— What is required —
The reply to the records below should contain exactly the lines from the line with "Viewport: 1999px width, 967px" through the line with "Click promotion name", and nothing besides.

— Provided data —
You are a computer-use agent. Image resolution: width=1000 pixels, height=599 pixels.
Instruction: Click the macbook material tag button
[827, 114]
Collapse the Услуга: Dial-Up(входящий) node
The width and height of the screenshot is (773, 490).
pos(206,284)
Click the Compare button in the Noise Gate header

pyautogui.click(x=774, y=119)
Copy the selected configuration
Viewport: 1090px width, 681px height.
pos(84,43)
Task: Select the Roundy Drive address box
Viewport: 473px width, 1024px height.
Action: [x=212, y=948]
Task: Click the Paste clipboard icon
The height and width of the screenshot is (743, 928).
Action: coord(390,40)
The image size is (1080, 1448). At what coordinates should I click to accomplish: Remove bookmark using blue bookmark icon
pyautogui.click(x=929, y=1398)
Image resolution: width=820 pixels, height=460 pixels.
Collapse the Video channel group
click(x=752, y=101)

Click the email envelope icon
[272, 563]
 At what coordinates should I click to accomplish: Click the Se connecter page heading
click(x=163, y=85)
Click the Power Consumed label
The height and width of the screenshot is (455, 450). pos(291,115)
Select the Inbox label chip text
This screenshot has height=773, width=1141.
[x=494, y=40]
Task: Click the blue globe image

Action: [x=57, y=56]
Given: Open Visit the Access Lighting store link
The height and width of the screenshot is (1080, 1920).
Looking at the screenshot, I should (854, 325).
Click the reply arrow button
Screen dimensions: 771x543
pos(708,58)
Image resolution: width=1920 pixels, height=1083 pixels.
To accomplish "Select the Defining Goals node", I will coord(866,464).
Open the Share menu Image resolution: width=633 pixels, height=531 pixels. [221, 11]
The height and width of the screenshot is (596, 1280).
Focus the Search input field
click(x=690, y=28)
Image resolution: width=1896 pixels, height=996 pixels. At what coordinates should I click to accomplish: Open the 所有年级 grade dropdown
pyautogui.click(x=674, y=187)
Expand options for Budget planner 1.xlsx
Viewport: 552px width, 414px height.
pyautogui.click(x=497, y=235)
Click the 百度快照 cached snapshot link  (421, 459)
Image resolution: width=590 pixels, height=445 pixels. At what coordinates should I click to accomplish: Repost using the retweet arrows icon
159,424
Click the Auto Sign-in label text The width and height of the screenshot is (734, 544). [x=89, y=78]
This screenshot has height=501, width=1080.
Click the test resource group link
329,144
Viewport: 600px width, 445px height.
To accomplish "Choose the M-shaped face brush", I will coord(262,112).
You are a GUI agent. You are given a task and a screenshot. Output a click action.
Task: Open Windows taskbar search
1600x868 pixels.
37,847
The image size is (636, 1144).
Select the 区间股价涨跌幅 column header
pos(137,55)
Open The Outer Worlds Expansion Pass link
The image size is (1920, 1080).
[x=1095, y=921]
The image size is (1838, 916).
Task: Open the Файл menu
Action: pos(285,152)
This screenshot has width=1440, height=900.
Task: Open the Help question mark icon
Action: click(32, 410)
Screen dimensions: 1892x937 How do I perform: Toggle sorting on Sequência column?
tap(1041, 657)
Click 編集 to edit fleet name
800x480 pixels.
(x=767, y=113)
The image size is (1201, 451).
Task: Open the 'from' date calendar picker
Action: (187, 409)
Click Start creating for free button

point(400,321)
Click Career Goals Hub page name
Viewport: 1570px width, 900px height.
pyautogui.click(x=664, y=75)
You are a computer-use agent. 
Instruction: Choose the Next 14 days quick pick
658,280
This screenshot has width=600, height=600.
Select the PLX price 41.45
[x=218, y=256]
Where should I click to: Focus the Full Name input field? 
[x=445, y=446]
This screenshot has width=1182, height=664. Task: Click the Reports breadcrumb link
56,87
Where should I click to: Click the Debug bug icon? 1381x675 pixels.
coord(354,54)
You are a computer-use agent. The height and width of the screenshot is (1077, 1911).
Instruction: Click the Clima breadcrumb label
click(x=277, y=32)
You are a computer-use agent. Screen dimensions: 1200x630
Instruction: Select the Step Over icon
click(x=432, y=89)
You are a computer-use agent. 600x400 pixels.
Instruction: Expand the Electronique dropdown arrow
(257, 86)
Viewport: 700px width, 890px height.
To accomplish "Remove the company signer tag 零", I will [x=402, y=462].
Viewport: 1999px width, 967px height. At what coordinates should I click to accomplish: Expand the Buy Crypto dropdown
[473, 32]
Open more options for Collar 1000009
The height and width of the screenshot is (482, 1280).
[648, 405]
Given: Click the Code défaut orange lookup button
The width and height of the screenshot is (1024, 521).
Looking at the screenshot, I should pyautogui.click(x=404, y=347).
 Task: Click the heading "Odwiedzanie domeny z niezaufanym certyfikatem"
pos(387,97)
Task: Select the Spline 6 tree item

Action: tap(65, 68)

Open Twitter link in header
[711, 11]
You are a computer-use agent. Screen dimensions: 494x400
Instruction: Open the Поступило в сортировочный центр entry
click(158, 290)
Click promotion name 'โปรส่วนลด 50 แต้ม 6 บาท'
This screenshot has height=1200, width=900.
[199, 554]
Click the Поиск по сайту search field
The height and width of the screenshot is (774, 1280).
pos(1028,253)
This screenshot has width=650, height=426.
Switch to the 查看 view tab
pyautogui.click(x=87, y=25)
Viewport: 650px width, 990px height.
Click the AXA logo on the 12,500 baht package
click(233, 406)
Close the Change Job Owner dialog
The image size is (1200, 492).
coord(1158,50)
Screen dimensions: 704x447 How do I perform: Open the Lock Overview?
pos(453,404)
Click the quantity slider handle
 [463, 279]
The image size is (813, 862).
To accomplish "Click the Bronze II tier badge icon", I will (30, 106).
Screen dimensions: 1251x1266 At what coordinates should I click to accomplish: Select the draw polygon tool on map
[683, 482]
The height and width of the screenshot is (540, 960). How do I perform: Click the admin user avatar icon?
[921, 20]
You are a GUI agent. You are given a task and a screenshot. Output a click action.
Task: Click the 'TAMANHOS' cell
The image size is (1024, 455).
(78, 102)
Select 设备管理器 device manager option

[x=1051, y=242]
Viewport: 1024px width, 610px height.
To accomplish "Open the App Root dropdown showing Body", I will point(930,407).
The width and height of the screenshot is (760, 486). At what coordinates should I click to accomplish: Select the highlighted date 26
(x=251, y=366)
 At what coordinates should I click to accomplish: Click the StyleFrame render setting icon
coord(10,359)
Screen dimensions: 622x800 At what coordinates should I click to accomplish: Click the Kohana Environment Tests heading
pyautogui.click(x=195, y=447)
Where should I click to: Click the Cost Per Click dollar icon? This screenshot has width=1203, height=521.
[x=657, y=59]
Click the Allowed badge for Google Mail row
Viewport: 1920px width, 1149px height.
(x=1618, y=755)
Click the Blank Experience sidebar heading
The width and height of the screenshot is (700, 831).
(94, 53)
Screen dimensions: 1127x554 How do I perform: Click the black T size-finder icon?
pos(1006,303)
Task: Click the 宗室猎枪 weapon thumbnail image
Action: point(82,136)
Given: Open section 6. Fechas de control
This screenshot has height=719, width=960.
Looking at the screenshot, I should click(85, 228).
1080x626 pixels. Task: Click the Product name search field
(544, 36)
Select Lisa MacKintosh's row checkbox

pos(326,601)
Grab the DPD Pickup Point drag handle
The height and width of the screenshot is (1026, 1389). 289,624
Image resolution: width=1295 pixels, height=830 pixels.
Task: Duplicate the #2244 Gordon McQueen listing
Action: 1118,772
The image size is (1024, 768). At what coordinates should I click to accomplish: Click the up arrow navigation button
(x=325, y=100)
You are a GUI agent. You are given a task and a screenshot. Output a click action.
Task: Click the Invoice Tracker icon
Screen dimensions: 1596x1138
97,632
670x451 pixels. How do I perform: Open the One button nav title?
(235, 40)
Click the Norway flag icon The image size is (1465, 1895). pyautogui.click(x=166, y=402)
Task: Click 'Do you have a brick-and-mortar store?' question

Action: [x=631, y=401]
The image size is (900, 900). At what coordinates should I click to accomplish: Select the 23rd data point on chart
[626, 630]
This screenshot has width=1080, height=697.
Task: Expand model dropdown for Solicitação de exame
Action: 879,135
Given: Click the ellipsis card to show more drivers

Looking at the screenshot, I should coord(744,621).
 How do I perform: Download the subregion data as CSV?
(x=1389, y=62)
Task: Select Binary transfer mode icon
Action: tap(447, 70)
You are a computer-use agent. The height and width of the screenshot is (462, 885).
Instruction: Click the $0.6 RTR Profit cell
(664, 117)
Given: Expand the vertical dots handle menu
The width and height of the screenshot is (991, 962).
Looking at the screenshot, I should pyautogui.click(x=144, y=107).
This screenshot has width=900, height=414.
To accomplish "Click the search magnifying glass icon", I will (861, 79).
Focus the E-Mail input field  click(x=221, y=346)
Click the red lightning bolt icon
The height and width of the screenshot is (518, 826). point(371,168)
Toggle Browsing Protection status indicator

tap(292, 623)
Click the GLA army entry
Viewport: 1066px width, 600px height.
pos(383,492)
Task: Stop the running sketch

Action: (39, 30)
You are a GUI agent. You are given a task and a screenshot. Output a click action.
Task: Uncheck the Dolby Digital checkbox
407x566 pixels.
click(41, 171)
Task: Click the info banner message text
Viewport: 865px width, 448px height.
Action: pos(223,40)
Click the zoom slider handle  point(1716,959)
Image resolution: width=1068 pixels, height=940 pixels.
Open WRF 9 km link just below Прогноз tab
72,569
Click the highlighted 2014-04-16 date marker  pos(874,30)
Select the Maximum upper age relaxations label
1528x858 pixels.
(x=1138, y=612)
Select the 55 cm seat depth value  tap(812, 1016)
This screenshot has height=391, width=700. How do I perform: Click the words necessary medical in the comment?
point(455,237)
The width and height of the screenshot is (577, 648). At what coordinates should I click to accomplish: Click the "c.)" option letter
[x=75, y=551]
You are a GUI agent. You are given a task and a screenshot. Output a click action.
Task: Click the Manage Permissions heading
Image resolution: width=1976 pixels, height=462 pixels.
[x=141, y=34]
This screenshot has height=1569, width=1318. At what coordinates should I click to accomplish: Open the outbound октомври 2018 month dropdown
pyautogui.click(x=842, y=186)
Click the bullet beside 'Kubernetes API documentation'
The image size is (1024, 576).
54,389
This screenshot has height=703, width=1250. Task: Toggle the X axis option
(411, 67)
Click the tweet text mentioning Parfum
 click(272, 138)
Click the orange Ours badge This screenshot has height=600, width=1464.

— Output for this exercise —
Viewport: 1999px width, 967px height. At what coordinates should I click to accomplish: Expand the Buy Crypto dropdown
[473, 32]
Open more options for Collar 1000009
The height and width of the screenshot is (482, 1280).
[648, 405]
Given: Click the Code défaut orange lookup button
The width and height of the screenshot is (1024, 521).
Looking at the screenshot, I should pyautogui.click(x=404, y=347).
 Task: Click the heading "Odwiedzanie domeny z niezaufanym certyfikatem"
pos(387,97)
Task: Select the Spline 6 tree item

Action: tap(65, 68)

Open Twitter link in header
[711, 11]
You are a computer-use agent. Screen dimensions: 494x400
Instruction: Open the Поступило в сортировочный центр entry
click(158, 290)
Click promotion name 'โปรส่วนลด 50 แต้ม 6 บาท'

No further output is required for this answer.